§ GIVEN EXERCISE
In the wargame report, what effective range do infantry weapons have in this era's rules?

§ TEXT EXTRACT
--------

Last night at the club we played a game put on my regular club colleague Terry, using his American Civil War figures, and based loosely on the battle of Peachtree Creek. We went back to the original, unmodified Bloody Big Battles rules. This is interesting since I’ve spent so much energy rewriting these rules for the Napoleonic era, so that they are now far distant from the original.
The game confirmed my contention that BBB is fine for the era it was designed for (the second half of the 19th Century) but flawed for earlier battles. The game played very well. There were four of us with half a dozen infantry units a side, plus artillery. We easily accomplished five moves, at which point it was clear that the Confederate attack had failed, in spite of relative unfamiliarity with this version of the rules.
What is so different about this era? First is that firing is much more important. Infantry weapons are more lethal because the are effective over a much longer range: 9in rather than 3in, reflecting the use of rifled muskets. We represented two Union units as having early breech-loaders, which gave them extra lethality at short range. This extra range meant there was much more firing, featuring occasional base losses. Artillery was more effective too, especially rifled guns. There was more of it too – in original BBB each base represents twice as many guns as in our Napoleonic rules. One Confederate division was wiped out by artillery fire alone.
We were left with one of our frustrations with these rules: inflicting a disruption on a unit has no effect if it is already disrupted, rendering much fire ineffective. But in context that seemed to matter less. One aspect of the rules was striking though: the effect of the “out of ammo” provision, which happens when units throw an 11 or 12 in firing. In our rules we have replaced this with a disruption, which is not far from mimicking its effect on artillery. But for infantry the effect is halve its firepower and it is very hard to shake: the unit must spend a move out of range of the enemy. This is nearly impossible in such a closely-fought game with such long weapons ranges. It is not a bad way of representing the progressive fatigue of troops, when the other method, base loss, is more drastic. Both units of breech-loaders suffered this, though not before some serious damage had been done to their opponents. This was quite neat example of play balance: not allowing an advantage and lucky throwing to get out of hand.

--------

[Records for finding items]
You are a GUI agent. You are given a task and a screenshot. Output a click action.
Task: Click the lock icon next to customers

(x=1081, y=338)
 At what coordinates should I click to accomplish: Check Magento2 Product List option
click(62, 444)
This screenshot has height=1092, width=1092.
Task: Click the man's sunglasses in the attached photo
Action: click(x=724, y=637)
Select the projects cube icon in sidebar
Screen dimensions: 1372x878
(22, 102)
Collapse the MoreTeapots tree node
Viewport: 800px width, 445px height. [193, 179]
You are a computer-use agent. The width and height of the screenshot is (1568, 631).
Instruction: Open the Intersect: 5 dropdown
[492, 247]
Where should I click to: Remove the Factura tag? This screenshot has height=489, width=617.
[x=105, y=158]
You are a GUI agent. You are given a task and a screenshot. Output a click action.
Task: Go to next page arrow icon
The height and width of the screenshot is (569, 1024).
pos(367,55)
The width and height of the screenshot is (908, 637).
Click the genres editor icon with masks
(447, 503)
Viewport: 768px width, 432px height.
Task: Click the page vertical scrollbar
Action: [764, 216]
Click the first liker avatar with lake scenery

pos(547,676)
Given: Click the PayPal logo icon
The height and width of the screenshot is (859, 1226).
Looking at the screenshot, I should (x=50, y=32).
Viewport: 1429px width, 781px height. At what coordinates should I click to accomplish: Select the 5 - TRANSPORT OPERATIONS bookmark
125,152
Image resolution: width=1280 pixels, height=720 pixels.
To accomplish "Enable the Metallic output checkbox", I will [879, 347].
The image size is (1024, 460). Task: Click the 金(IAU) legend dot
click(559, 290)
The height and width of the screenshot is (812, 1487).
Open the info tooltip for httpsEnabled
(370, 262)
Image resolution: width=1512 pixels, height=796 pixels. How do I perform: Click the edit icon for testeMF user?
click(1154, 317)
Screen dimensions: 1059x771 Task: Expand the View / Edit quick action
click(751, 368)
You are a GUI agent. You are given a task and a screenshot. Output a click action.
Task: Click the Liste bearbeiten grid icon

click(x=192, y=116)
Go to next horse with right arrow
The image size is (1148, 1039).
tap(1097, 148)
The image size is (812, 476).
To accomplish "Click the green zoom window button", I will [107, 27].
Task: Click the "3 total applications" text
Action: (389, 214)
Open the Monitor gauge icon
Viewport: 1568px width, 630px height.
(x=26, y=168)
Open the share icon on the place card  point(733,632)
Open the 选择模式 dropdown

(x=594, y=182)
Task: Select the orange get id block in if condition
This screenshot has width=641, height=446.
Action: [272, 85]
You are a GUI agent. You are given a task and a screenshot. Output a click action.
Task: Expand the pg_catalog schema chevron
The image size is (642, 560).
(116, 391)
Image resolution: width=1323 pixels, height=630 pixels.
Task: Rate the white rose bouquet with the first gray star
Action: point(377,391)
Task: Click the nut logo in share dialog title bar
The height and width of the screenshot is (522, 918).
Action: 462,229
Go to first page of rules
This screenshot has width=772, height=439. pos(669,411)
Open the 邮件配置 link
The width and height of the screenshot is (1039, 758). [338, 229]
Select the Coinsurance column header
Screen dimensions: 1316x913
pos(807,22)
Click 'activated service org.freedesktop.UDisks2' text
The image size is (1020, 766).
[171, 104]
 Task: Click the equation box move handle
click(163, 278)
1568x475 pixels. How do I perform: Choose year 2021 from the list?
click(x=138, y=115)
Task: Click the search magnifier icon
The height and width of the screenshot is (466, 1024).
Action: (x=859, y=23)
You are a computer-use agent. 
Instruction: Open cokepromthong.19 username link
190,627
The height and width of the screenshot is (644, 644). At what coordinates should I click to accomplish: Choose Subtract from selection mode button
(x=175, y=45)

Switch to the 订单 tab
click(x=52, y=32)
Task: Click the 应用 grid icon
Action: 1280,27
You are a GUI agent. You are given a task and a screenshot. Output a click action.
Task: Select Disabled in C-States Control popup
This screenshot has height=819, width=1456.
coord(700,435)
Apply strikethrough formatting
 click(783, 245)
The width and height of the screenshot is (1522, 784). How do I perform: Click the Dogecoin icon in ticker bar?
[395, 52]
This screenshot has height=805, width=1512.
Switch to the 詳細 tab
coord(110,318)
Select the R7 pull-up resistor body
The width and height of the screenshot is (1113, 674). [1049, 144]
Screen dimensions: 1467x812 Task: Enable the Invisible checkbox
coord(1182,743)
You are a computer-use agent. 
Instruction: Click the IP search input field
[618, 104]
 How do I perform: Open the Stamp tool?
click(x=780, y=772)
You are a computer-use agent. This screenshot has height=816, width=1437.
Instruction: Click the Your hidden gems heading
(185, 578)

--------

§ TASK OUTPUT
9in